_GIVEN REQUEST A_
Swap "Image resolution" for "Screenshot resolution" in the rows below and give those rows again with everything else unchanged.

The close historical connections between colonialism and science have left their mark in scientific collections in European research institutions and research museums. Whether collections consist of artifacts, human skeleton remains or animal fossils such collections are often essential resources for research (Delisle, 2007; Harrison, 2015; Hauser-Schäublin and Prott, 2017). Collections originating from the colonial era particularly constitute a challenge for contemporary European SD and offer analytical windows to the problems and contestations around heritage diplomacy. The collecting of cultural and natural objects has been part of European scientific practices for centuries (Jardine et al., 1996). One example is the collection of dinosaur fossils stemming from the Tendaguru Expedition carried out by German scientists between 1907–1913 in what was then the German colony of Tanganyika (Maier, 2003). The collection consists of more than 22 tons of fossil remains dating primarily from the Upper-Jurassic period and is housed in the Museum für Naturkunde in Berlin (Heinrich et al., 2001). The collection is testament to a shared colonial past during which German scientists collected fossils in their colonial laboratories and brought them to Berlin where they were used by scientists and put on display to the public. For more than a hundred years the collection has been an important resource for generating scientific knowledge, for tourism, for obtaining international prestige and provided material to train future generations of German paleoanthropologists. Tanzanian researchers and institutions have benefitted much less from the fossil collection stored thousands of kilometers from where the remains were found. As such, it is a shared heritage, but also a situation of coloniality which perpetuates research hierarchies established during the colonial era.

This asymmetry has come under increased criticism in Europe and in East Africa especially during the last two decades (Tarli, 2016). Highly diverse groups are involved in the contestations around the Tendaguru collection: members of parliament in Tanzania, state agents, governments, citizen groups, global and local news media among others play important roles as SD agents.

(Stored items from a collection)
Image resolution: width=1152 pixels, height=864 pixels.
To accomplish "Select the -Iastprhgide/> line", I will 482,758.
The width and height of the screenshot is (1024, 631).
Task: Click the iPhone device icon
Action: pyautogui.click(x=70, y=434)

_GIVEN REQUEST B_
From the passage on the Tendaguru fossil collection above, copy word for word the stretch from "This asymmetry has" up to and including "as SD agents.".

_FULL OUTPUT A_
Screenshot resolution: width=1152 pixels, height=864 pixels.
To accomplish "Select the -Iastprhgide/> line", I will 482,758.
The width and height of the screenshot is (1024, 631).
Task: Click the iPhone device icon
Action: pyautogui.click(x=70, y=434)

_FULL OUTPUT B_
This asymmetry has come under increased criticism in Europe and in East Africa especially during the last two decades (Tarli, 2016). Highly diverse groups are involved in the contestations around the Tendaguru collection: members of parliament in Tanzania, state agents, governments, citizen groups, global and local news media among others play important roles as SD agents.